The problem wants the answer to be accurate to two decimal places. This means our final answer shouldn't be off by more than 0.005. So, I need to find out when the individual terms (without the alternating sign, which we'll call $b_n$) become smaller than 0.005. The terms are $b_n = \frac{n+1}{2^n}$.

Let's list the first few $b_n$ values:
* $b_1 = \frac{1+1}{2^1} = \frac{2}{2} = 1$
* $b_2 = \frac{2+1}{2^2} = \frac{3}{4} = 0.75$
* $b_3 = \frac{3+1}{2^3} = \frac{4}{8} = 0.5$
* $b_4 = \frac{4+1}{2^4} = \frac{5}{16} = 0.3125$
* $b_5 = \frac{5+1}{2^5} = \frac{6}{32} = 0.1875$
* $b_6 = \frac{6+1}{2^6} = \frac{7}{64} = 0.109375$
* $b_7 = \frac{7+1}{2^7} = \frac{8}{128} = 0.0625$
* $b_8 = \frac{8+1}{2^8} = \frac{9}{256} = 0.03515625$
* $b_9 = \frac{9+1}{2^9} = \frac{10}{512} = 0.01953125$
* $b_{10} = \frac{10+1}{2^{10}} = \frac{11}{1024} = 0.0107421875$
* $b_{11} = \frac{11+1}{2^{11}} = \frac{12}{2048} = 0.005859375$
* $b_{12} = \frac{12+1}{2^{12}} = \frac{13}{4096} = 0.003173828125$

I found that $b_{12}$ (which is the 12th term's absolute value) is $0.00317...$, which is smaller than $0.005$. This means if I add up the first 11 terms of the *actual* series, my answer will be accurate enough because the error will be less than $b_{12}$.

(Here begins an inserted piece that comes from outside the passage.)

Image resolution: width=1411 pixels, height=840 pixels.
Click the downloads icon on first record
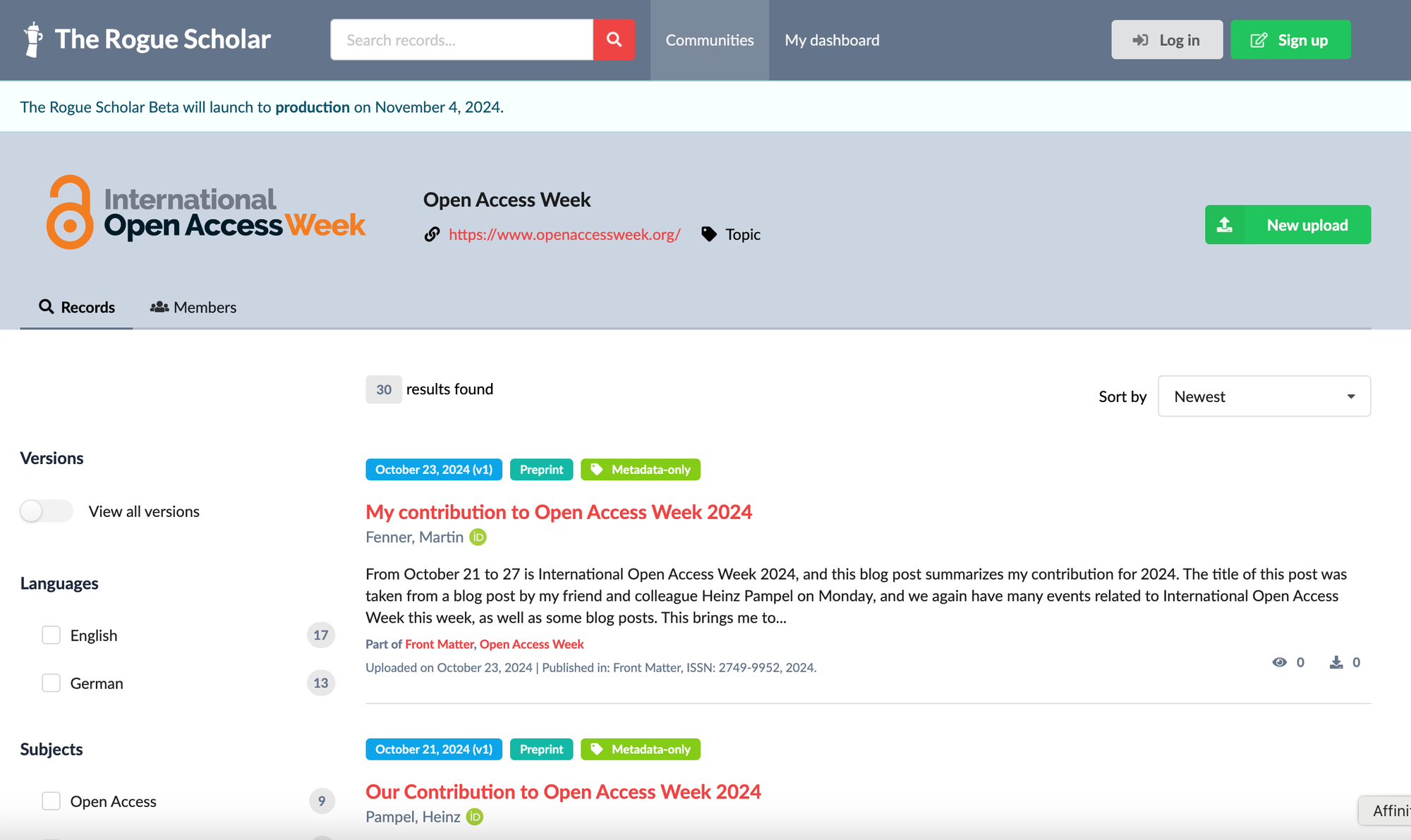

Now, let's add up the first 11 terms of the series, remembering the alternating signs ($(-1)^{n-1}$ means the first term is positive, second is negative, and so on):
Series sum = $b_1 - b_2 + b_3 - b_4 + b_5 - b_6 + b_7 - b_8 + b_9 - b_{10} + b_{11}$
Series sum = $1 - 0.75 + 0.5 - 0.3125 + 0.1875 - 0.109375 + 0.0625 - 0.03515625 + 0.01953125 - 0.0107421875 + 0.005859375$
When I carefully add these up, I get:
Sum = $0.5576171875$

Finally, I need to round this number to two decimal places.
Looking at the third decimal place (7), it's 5 or greater, so I round up the second decimal place.
$0.5576171875$ rounded to two decimal places is $0.56$.